L’ex ufficiale dei carabinieri si giustifica dicendo che affiggere una targa in memoria di Lia potrebbe diventare un vantaggio "solo" se l’associazione promotrice di questa iniziativa (Libera) prendesse in affitto il suo immobile. “Per farne un circolo culturale o un museo - rilancia -. Altrimenti, si tratterebbe solo di uno svantaggio per me". Stessa cosa se, al posto della targa, venisse realizzata una pietra d'inciampo come ha proposto Libera.
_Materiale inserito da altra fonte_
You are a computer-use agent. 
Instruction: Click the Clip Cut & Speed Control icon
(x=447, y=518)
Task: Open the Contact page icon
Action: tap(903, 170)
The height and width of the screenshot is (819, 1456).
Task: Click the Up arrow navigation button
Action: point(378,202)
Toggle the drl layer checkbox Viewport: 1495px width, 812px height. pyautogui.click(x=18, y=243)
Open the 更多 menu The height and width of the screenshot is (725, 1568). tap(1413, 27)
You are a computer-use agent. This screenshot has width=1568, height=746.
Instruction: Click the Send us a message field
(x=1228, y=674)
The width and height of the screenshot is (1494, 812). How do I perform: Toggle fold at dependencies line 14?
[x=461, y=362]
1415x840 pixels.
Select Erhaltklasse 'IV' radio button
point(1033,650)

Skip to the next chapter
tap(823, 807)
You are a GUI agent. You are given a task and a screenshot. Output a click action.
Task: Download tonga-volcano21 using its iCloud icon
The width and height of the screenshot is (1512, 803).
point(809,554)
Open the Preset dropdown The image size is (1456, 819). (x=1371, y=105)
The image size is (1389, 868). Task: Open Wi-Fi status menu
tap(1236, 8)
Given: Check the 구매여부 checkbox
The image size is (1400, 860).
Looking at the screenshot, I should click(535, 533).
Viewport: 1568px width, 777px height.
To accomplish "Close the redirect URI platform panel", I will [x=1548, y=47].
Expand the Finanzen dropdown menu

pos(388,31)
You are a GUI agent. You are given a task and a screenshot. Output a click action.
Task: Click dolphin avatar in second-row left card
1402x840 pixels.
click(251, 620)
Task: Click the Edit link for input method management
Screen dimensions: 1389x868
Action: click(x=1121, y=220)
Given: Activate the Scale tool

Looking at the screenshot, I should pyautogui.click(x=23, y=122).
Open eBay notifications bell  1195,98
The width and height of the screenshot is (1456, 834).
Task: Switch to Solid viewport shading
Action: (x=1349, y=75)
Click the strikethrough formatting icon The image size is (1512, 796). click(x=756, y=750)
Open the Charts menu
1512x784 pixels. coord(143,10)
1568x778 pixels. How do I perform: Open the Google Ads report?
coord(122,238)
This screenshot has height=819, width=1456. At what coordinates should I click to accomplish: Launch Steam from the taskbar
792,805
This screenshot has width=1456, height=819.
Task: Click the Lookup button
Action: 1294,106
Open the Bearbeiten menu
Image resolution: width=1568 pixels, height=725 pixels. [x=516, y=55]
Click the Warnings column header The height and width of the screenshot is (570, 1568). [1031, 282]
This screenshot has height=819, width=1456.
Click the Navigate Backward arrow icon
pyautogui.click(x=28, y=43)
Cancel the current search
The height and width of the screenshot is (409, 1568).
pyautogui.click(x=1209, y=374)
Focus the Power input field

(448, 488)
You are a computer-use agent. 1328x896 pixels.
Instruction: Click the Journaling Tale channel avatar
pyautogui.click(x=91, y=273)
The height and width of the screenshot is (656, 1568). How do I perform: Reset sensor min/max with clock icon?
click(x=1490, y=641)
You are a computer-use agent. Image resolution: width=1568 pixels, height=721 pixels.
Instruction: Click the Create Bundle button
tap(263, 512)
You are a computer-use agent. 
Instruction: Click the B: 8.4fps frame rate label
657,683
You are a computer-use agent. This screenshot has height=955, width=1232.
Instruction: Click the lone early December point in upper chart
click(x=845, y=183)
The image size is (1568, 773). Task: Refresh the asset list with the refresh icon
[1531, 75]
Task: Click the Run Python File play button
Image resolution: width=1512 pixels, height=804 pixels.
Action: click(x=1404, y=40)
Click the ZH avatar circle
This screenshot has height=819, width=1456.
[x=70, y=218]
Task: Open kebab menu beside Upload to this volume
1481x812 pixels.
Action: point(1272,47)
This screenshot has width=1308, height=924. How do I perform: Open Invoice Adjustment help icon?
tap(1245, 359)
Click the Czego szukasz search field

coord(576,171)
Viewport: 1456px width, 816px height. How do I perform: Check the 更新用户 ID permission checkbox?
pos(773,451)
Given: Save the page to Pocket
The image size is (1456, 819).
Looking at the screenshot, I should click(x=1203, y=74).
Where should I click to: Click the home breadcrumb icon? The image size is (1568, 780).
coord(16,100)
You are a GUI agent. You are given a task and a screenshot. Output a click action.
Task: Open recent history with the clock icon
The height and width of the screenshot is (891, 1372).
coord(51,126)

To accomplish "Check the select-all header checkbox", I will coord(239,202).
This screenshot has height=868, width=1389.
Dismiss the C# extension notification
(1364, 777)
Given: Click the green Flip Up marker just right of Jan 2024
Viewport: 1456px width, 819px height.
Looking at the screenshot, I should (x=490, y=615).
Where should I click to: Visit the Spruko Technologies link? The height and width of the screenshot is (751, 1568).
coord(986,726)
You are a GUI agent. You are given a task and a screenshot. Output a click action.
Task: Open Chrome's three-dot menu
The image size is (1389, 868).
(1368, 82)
Anche questa "sarebbe un danno economico di non poco conto per me", risponde Benfante.
In quel posto c'è ancora il manifestino sistemato dall’organizzazione fondata da don Ciotti nei giorni scorsi su un tubo del gas nel corso della manifestazione in cui diedero la notizia della targa. "Lia Pipitone, uccisa nel corso di una finta rapina per il suo desiderio di libertà, perché libera, perché ribelle al patriarcato mafioso", si legge.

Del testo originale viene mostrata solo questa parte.